## Task requirements
There is one span to output from the data below: the lines starting at the line with "Click the Save button" and ending at the line with "Open the Terminal". Output it exactly, ends included, nothing more.

## Dataset records
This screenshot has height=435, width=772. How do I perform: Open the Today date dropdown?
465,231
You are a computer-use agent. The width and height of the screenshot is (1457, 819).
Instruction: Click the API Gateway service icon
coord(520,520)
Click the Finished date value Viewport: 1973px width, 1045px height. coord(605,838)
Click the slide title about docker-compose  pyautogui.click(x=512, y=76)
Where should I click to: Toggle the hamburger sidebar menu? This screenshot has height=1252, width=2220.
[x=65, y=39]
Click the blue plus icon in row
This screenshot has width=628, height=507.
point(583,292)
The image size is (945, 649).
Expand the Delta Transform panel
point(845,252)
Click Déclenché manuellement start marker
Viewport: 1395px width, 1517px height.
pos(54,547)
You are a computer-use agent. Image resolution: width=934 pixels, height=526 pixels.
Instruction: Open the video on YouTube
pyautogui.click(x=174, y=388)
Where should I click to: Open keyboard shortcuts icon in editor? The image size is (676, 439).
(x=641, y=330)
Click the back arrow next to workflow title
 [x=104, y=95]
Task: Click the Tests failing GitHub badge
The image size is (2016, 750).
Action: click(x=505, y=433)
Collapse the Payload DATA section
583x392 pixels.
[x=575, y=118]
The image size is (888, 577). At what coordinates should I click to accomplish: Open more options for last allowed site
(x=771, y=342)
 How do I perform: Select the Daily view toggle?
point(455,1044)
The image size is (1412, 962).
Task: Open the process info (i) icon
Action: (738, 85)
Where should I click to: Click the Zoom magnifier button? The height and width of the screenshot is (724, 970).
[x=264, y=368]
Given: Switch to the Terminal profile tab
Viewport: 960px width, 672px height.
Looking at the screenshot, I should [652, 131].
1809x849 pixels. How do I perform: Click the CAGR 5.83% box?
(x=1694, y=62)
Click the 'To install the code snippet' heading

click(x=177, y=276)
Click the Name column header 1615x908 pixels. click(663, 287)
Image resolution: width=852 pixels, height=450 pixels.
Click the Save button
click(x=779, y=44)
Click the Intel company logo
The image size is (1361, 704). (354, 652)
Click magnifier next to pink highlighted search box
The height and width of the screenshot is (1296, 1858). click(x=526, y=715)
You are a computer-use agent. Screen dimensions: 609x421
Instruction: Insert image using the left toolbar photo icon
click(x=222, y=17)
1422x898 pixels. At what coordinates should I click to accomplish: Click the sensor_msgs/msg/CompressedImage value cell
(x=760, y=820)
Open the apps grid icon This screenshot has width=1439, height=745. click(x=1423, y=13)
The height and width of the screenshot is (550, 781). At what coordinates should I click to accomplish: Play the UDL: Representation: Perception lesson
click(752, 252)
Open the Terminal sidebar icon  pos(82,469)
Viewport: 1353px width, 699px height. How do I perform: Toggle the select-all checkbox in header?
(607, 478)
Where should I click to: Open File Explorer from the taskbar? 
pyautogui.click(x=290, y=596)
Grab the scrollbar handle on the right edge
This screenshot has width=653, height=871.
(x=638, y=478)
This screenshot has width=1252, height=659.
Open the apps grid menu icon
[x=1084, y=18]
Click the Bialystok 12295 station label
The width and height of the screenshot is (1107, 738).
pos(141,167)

## Task result
Click the Save button
click(x=779, y=44)
Click the Intel company logo
The image size is (1361, 704). (354, 652)
Click magnifier next to pink highlighted search box
The height and width of the screenshot is (1296, 1858). click(x=526, y=715)
You are a computer-use agent. Screen dimensions: 609x421
Instruction: Insert image using the left toolbar photo icon
click(x=222, y=17)
1422x898 pixels. At what coordinates should I click to accomplish: Click the sensor_msgs/msg/CompressedImage value cell
(x=760, y=820)
Open the apps grid icon This screenshot has width=1439, height=745. click(x=1423, y=13)
The height and width of the screenshot is (550, 781). At what coordinates should I click to accomplish: Play the UDL: Representation: Perception lesson
click(752, 252)
Open the Terminal sidebar icon  pos(82,469)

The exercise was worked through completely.